- SELECTION -
◇ ◇ ◇

CALGARY, ALBERTA–(Marketwired – Feb. 21, 2017) – GRANITE OIL CORP. (“Granite” or the “Company”) (TSX:GXO)(OTCQX:GXOCF) is pleased to present the summary results of the independent reserves report (the “Sproule Report”) prepared by Sproule Associates Limited (“Sproule”) with an effective date of December 31, 2016.
During 2016, Granite invested approximately $21.5 million of estimated capital expenditures (unaudited), all organically, into its 100%-owned Bakken asset. This represents a 48% decrease in year over year capital expenditures as the Company’s highly effective gas injection Enhanced Oil Recovery (“EOR”) scheme continues to drive efficiency gains. Material improvements in oil recoveries combined with significant reductions in capital costs resulted in the Company achieving the lowest Finding and Development costs (“F&D”) and highest Recycle Ratios in the Company’s history. As well, producing and proven reserves continue to account for an increasing portion of the Company’s total reserve base. As the Company injects its natural gas back into its Bakken oil pool, reserve adds are primarily attributed to oil.
In 2016 Granite drilled and completed ten 100% working interest horizontal wells with a 100% success rate, converted three producing oil wells to gas injection wells and built up its EOR infrastructure. The Company also increased its strategic land position, adding key priority acreage within the Bakken oil fairway that will be the focus of a 2017 exploration program. Granite took advantage of seasonally low gas prices late in the second and early in the third quarters of 2016, purchasing gas to re-pressurize significant portions of the pool.
2016 Reserves Highlights
- Proven Developed Producing (PDP) F&D costs were $12.95/boe resulting in a PDP recycle ratio of 2.1 times(1)(2);
- Total Proved (TP) F&D costs were $4.91/boe, including the change in Future Development Capital (FDC), resulting in a TP recycle ratio of 5.5 times(1)(2). Total Proved F&D costs excluding the change in FDC were $9.09/boe;
- Proved plus Probable (2P) F&D costs were $4.55/boe, including the change in FDC, resulting in a 2P recycle ratio of 5.9 times(1)(2). Proved plus Probable F&D costs excluding the change in FDC were $10.76/boe;
- PDP reserves increased by 11% to 6,178 Mboe and went from 31% to 33% of the Company’s total 2P reserves, a 6% increase year over year;
- TP reserves increased by 12% to 12,483 Mboe and went from 63% to 67% of the Company’s total 2P reserves, a 6% increase year over year;
- 2P reserves increased by 5.4% to 18,653 Mboe;
- Reserve additions in all categories of reserves were primarily attributed to oil;
- Granite’s 2016 drilling program resulted in PDP, TP and 2P reserve additions replacing 158%, 225%, and 190% of production, respectively;
- Costs associated with drilling future wells as provided for in the Sproule Report dropped by 27% to an average of $1.55 million per well, reflecting the significant cost improvements achieved in 2016. The Company believes this to be conservative, with realized all-in costs for wells in the second half of 2016 averaging approximately $1.25 million;
- Granite remains conservative with only 30 undeveloped Bakken locations booked as of December 31, 2016, versus 28 booked at 2015 year end, leaving approximately 70% of its potential infill Bakken locations within its EOR area unbooked. The Company will continue to focus on adding reserves per well as the development and performance of the EOR progresses; and
- The net present value of future net revenues discounted at 10% (PV10) before taxes of Granite’s 2P reserves, as set out in the Sproule Report, plus an internally estimated undeveloped land value of $30 million, and net of estimated net debt of $31.5 million at December 31, 2016, is $8.37 per fully diluted common share(3).

◇ ◇ ◇

- Stored items from a collection -

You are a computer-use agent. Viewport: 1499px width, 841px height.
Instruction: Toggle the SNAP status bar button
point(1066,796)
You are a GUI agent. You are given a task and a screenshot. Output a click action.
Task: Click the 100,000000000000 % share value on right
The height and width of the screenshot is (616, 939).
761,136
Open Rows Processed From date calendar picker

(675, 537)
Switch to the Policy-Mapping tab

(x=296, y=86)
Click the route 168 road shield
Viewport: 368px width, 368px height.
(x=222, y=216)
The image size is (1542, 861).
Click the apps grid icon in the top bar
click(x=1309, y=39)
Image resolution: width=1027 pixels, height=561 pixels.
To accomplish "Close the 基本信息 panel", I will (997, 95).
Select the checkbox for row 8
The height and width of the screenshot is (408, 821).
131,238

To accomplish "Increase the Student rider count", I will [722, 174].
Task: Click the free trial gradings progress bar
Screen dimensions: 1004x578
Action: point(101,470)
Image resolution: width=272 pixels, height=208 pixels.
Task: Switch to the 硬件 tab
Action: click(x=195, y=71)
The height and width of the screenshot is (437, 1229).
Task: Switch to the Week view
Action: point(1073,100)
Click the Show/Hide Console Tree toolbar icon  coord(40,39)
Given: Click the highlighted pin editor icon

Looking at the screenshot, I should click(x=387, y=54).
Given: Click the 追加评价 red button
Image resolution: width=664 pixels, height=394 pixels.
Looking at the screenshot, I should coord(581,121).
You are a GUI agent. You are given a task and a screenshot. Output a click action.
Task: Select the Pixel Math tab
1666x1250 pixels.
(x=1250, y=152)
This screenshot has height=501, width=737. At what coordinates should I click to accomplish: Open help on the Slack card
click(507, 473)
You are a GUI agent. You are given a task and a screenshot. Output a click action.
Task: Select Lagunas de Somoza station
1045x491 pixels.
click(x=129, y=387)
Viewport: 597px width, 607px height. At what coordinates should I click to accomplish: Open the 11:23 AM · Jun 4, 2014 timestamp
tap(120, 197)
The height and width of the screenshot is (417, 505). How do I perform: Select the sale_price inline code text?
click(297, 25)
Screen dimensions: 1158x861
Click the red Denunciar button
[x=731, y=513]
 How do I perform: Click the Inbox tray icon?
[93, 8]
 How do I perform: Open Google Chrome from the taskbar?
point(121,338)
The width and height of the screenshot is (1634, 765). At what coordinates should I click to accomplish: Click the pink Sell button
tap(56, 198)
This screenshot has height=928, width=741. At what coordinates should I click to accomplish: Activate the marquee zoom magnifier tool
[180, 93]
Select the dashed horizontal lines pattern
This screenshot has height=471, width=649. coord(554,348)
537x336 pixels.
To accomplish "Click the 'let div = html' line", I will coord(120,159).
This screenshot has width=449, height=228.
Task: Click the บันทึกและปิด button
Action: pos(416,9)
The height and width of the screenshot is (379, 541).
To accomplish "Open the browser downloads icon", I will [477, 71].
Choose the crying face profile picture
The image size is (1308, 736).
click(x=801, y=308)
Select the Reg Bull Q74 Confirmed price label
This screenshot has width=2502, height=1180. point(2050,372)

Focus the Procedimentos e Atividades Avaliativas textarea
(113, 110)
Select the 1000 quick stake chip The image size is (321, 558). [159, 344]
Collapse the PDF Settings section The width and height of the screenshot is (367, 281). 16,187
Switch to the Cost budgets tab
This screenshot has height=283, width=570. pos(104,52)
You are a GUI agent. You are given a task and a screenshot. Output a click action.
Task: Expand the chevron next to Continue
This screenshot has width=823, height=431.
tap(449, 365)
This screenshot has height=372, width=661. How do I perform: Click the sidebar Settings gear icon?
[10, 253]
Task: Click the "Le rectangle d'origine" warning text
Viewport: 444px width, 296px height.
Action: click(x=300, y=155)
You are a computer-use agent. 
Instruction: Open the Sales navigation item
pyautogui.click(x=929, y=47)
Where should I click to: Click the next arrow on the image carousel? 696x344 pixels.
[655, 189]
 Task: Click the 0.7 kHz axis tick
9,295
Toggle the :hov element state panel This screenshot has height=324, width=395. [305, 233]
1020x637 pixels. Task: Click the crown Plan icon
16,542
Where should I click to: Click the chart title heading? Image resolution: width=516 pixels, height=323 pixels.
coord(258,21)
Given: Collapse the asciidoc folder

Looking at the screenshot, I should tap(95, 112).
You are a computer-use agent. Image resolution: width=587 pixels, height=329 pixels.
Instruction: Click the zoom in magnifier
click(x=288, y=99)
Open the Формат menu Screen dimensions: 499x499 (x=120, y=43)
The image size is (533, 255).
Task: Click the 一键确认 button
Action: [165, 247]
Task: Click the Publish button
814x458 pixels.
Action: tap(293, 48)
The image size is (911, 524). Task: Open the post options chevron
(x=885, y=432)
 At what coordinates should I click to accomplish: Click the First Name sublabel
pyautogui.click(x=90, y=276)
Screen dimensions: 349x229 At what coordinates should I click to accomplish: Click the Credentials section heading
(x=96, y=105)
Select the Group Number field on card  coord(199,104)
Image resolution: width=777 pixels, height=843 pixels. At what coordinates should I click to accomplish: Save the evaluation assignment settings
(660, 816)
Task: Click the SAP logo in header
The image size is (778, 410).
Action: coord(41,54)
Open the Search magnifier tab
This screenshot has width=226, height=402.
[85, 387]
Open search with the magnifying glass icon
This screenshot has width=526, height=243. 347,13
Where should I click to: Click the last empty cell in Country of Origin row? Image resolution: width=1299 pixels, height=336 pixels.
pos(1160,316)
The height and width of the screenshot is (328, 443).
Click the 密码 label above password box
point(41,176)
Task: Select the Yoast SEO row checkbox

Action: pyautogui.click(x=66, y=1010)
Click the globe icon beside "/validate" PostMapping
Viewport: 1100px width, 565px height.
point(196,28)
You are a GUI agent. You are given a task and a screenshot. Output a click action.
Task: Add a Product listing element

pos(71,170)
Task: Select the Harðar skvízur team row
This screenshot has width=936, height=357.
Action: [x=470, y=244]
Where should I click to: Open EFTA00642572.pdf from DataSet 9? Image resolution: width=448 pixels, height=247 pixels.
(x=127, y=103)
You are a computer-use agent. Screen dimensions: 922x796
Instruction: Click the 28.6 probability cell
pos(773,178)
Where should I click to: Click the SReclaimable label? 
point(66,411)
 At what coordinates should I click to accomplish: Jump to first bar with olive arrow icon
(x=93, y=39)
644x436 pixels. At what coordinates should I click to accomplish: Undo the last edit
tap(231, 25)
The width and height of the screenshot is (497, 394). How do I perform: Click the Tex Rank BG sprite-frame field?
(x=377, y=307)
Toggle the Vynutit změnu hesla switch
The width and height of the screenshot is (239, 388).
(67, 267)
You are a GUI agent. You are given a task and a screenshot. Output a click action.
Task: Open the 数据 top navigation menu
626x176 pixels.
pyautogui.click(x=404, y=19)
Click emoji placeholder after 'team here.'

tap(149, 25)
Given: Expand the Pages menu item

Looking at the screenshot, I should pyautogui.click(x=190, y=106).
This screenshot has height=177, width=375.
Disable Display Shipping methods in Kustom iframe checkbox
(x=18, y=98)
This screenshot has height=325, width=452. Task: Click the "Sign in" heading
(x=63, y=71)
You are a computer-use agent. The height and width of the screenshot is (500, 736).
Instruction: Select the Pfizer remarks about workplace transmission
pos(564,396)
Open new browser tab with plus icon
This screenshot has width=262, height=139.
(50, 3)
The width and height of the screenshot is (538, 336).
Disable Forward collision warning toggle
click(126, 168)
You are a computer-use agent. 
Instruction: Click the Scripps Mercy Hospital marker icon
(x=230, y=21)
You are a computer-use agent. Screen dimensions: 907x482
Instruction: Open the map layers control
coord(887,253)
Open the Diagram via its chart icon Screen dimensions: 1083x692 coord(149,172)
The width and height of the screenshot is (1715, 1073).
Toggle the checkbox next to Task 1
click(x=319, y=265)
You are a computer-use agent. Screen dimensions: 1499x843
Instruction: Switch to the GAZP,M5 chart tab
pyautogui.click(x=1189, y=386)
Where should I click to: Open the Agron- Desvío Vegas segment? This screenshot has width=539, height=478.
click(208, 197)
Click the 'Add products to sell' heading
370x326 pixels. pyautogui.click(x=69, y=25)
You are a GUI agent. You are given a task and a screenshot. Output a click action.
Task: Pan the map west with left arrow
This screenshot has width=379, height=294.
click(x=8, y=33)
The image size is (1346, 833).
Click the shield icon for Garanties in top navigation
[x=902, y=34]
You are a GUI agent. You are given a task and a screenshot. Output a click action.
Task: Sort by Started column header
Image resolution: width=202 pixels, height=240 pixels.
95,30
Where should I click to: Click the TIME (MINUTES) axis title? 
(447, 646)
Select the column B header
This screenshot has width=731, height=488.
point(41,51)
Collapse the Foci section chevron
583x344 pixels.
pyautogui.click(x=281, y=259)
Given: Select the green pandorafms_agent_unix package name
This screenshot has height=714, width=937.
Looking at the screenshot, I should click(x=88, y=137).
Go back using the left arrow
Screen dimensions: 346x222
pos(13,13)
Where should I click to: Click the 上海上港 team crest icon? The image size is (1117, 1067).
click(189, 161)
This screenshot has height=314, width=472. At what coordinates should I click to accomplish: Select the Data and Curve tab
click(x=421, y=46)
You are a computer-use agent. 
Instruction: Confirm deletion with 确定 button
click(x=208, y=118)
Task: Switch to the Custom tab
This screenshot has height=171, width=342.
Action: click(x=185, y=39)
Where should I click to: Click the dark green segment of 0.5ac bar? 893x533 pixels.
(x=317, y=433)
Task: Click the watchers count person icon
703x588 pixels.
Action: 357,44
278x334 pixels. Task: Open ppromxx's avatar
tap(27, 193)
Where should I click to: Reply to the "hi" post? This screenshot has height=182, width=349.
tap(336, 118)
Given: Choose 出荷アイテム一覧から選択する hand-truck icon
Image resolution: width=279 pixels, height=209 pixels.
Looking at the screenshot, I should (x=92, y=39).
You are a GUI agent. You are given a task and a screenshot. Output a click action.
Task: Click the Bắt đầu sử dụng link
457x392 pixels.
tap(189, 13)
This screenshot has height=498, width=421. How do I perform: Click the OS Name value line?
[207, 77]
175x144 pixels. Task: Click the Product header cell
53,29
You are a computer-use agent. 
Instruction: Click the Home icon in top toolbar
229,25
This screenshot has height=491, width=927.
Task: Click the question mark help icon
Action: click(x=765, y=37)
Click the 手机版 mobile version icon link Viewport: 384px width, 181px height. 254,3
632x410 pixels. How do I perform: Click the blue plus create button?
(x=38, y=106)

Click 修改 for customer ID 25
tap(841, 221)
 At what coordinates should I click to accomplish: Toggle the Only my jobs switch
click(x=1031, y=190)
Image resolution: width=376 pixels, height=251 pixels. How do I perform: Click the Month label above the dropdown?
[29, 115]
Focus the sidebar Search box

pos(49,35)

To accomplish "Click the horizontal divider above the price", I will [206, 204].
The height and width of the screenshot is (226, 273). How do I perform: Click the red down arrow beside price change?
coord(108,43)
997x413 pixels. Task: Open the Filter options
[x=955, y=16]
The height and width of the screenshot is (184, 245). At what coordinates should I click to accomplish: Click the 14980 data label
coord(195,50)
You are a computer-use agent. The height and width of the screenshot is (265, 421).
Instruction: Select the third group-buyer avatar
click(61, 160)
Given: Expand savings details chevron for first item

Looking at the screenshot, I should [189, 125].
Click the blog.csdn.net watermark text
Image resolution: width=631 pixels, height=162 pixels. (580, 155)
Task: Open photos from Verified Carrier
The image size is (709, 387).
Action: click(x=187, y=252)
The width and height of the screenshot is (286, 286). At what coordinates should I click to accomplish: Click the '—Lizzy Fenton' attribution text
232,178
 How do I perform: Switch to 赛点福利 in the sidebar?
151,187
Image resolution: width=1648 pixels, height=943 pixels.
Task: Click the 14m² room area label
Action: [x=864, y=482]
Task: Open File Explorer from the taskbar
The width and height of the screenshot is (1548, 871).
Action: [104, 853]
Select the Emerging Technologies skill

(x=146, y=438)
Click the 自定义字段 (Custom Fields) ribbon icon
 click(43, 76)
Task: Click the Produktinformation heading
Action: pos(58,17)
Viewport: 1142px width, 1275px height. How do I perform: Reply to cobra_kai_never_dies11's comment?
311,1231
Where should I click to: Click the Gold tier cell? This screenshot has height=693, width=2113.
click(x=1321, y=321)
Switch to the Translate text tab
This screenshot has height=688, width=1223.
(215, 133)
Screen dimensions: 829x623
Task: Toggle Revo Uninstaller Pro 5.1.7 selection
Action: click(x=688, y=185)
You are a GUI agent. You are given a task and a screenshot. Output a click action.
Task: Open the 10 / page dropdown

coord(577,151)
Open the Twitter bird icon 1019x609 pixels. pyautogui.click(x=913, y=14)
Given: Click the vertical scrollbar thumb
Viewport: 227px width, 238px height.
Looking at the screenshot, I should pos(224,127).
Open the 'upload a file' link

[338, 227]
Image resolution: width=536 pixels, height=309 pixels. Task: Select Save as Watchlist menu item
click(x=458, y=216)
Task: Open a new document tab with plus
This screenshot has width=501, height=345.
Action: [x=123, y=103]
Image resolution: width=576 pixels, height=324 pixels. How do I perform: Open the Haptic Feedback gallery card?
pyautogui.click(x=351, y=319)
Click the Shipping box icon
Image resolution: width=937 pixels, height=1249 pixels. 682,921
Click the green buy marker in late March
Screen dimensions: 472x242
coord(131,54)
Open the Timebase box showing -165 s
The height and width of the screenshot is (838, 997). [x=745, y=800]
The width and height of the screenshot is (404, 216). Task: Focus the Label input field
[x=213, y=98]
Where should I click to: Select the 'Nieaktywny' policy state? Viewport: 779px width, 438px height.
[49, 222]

◇ ◇ ◇

- TASK PROMPT -
Continue the press release on Granite Oil's 2016 reserves from the point where it stops.

- TASK RESULT -
Notes:
- Financial information is based on the Company’s preliminary 2016 unaudited financial statements and is therefore subject to audit.
- Recycle ratio is calculated as operating netback divided by F&D costs. In the case of recycle ratios calculated on TP and 2P reserves, the F&D cost includes changes in FDC. Calculation is based on estimated 2016 operating netback of $27.00 per boe, which is calculated as revenue (including realized hedging gains) less royalties and production costs. See “Readers Advisories” for the method of calculating operating netback.
- The calculation of the net present value of future net revenue per share includes an estimated undeveloped land value of $30 million and is net of estimated net debt of approximately $31.5 million (unaudited).
Operations Update
Granite’s Bakken property produced an average of approximately 2,866 boe per day (99% oil) during 2016, with an estimated fourth quarter average production rate of 2,978 boe per day (98% oil). During 2016, Granite’s averaged realized operating netback is estimated to be $27.00/boe.
The Company is pleased it has drilled and completed its first three wells of 2017 for an average estimated all-in cost of $1.25 million per well, representing only a very minor increase over its lowest cost wells of 2016. Despite general escalation in costs as well as delays in equipment availability, the Company, with help from its service providers, has continued to make permanent improvements in well design to offset this trend. Furthermore, with all-season access, the Company is confident it has an advantage in its ability to access services at opportune times.
Granite reiterates its previously announced 2017 capital budget of $16.5 million, continuing a trend of decreasing year over year capital requirements driven by the efficiency of its EOR scheme. This growth budget targets a 6% year over year increase in average production, includes a $3.0 million high-impact exploration program, and funds a sustainable $0.42/year per share dividend, giving a current yield of over 7%. With major efficiency gains in recoveries and capital costs realized in 2016, as highlighted by its reserve metrics, we are excited about 2017. The Company will continue to maximize shareholder value and returns from its Bakken property by prioritizing its free cash flow-generating pool, building an increasing base of highly efficient EOR wells, and exploring its large Bakken oil fairway.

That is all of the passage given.